In Game 3, the series shifted to Oakland, with Mike Moore starting for the Athletics while Tom Browning made the start for Cincinnati. Chris Sabo hit a home run in the second to give the Reds a 1-0 lead. The A’s answered with two runs in the bottom of the inning on a two-run home run by Harold Baines. Oakland’s lead would not last long as an error by Mark McGwire helped open the flood gates, with the Reds scoring seven runs in the third inning. Sabo had a two-run home run. Scott Sanderson came in with one out and gave up three more runs, as Joe Oliver had a run-scoring double and Barry Larkin a triple. Down 8-2, Rickey Henderson hit a home run to lead off the bottom of the third but would get no closer as the Reds’ bullpen shut the door again.
After an 8-3 win in Game 3, the Reds had a 3-0 lead in the series. The Athletics entered the World Series as a heavy favorite and were now one game away from being swept as Dave Stewart again faced Jose Rijo. The A’s got a break in the first inning as Eric Davis could not come up with the ball on a diving attempt on a double by Willie McGee. Davis was injured on the play and had to go to the hospital with a lacerated kidney. McGee later scored on a single by Carney Lansford. The Reds also lost Billy Hatcher after he was hit in the hand by a pitch in the first inning. Hatcher had tormented Oakland pitching, going 9-for-12 in the Fall Classic. Down 1-0, with two-third of his outfield injured, Jose Rijo buckled down and did not allow another hit. Dave Stewart kept the Reds at bay until the eighth inning when Barry Larking and Herm Winningham led off with singles.
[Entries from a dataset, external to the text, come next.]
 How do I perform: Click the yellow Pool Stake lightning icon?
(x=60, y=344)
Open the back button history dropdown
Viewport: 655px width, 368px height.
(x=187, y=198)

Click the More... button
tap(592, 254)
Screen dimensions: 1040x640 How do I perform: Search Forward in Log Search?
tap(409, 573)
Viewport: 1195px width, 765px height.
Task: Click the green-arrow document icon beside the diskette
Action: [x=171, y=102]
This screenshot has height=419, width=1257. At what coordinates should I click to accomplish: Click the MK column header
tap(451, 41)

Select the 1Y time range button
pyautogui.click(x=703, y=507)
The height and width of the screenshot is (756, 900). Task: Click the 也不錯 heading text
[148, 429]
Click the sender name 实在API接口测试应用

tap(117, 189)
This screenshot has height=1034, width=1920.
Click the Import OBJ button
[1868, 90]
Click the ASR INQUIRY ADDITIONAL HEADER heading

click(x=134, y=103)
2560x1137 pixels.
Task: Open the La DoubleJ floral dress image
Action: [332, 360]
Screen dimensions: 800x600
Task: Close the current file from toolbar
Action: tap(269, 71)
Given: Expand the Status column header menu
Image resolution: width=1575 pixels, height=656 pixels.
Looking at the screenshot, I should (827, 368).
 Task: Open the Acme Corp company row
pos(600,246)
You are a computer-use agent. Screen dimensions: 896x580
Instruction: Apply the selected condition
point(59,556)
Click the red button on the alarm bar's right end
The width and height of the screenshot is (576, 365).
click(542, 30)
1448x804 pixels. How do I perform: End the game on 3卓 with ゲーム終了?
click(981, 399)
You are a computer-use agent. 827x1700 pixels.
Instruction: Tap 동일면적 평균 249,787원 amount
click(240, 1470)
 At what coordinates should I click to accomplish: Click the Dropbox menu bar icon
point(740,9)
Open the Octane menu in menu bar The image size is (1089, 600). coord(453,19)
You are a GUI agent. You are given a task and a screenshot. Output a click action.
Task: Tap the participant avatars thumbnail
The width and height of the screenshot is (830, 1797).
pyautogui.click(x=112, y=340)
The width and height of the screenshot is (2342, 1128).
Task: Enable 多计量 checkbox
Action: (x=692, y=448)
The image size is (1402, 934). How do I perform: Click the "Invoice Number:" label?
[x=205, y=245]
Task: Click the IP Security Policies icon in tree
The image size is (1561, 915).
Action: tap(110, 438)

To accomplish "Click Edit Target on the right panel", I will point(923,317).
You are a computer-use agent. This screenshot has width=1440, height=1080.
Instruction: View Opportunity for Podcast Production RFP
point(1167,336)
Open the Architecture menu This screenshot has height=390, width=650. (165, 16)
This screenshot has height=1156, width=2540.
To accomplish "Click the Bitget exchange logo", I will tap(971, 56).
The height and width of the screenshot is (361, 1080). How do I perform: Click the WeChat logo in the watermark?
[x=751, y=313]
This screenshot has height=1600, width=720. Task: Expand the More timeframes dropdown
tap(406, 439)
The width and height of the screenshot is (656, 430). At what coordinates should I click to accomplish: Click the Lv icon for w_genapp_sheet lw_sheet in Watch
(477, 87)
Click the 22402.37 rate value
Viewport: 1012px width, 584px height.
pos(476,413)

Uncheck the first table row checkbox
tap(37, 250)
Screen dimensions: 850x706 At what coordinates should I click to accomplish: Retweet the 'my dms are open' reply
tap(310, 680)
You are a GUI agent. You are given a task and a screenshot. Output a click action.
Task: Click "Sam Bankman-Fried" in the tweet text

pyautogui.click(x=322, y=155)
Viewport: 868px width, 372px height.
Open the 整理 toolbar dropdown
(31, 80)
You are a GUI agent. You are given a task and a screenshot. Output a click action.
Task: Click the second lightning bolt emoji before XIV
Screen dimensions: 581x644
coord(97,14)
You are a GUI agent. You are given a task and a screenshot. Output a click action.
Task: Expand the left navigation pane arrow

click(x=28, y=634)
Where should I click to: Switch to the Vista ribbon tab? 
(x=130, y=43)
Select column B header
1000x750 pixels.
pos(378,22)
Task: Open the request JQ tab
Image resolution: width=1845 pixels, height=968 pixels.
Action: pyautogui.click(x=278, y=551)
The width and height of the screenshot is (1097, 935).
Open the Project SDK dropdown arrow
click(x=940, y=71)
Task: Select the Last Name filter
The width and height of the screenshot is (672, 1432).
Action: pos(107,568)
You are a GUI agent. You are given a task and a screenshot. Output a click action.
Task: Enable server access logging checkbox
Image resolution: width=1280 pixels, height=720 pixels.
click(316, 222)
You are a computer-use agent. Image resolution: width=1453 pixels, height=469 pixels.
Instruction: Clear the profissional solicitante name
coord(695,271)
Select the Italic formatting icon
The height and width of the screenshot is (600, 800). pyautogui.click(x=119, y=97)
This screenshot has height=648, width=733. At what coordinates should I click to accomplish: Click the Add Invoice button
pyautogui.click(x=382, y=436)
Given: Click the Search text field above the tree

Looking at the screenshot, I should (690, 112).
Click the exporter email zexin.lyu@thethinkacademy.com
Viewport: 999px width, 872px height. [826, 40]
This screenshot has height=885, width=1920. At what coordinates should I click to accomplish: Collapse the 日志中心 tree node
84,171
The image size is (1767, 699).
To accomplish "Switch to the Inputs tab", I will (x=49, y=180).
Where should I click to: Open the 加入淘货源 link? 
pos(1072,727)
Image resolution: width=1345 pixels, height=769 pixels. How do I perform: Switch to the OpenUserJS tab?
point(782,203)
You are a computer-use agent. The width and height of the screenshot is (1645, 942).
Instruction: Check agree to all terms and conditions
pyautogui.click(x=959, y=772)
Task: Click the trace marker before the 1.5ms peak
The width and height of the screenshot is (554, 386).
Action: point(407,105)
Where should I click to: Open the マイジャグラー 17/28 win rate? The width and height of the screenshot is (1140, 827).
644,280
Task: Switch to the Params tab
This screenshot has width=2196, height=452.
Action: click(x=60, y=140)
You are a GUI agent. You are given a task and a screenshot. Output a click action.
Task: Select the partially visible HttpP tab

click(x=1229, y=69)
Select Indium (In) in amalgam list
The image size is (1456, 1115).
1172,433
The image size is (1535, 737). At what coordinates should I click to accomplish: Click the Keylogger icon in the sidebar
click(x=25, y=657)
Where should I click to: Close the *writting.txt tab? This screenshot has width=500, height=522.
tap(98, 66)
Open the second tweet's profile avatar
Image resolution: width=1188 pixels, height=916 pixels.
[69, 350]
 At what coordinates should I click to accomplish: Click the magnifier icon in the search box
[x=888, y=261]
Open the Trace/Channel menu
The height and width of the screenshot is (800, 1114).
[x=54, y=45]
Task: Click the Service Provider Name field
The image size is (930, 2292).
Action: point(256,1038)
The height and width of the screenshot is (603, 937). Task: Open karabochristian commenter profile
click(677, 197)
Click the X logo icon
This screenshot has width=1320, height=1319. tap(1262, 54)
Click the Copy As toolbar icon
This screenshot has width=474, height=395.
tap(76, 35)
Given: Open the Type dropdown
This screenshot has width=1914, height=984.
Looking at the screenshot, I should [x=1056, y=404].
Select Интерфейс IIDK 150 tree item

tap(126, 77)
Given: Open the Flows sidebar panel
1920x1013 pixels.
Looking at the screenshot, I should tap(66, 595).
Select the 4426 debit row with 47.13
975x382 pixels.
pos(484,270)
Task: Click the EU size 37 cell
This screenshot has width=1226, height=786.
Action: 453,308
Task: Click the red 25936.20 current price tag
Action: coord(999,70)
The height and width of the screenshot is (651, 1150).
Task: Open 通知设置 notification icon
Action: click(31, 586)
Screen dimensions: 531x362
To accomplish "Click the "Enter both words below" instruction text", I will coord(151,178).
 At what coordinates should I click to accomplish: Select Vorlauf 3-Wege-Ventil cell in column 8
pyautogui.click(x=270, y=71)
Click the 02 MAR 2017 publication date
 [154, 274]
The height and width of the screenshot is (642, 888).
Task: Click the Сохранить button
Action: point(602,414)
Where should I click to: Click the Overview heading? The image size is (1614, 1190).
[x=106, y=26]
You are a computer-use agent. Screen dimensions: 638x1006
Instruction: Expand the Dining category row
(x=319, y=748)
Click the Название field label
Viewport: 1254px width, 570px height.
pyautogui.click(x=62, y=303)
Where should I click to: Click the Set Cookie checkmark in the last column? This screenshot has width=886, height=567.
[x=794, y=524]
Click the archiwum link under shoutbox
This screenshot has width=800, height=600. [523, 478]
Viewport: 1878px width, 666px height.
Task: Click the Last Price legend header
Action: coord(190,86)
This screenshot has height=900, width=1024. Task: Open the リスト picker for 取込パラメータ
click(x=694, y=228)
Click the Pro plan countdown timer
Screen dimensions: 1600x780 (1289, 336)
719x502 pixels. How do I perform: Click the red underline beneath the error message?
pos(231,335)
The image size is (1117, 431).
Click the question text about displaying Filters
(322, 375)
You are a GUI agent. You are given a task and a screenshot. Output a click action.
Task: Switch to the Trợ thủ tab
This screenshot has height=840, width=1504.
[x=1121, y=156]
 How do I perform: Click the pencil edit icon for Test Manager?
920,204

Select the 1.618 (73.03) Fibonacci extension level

Paul O’Neill laid down a perfect bunt and was safe on a poor throw by Stewart to load the bases with no outs. The game was tied on an RBI grounder by Glenn Braggs, while Hal Morris hit a sac-fly to give Cincinnati a 2-1 lead. Rijo had not allowed a base runner after the second inning. After retiring 21 straight batters, with nine strikeouts Jose Rijo was taken out of the game with one out in the ninth. Randy Myers came into the game and got the final two outs as Carney Lansford fouled out to Todd Benzinger at first base.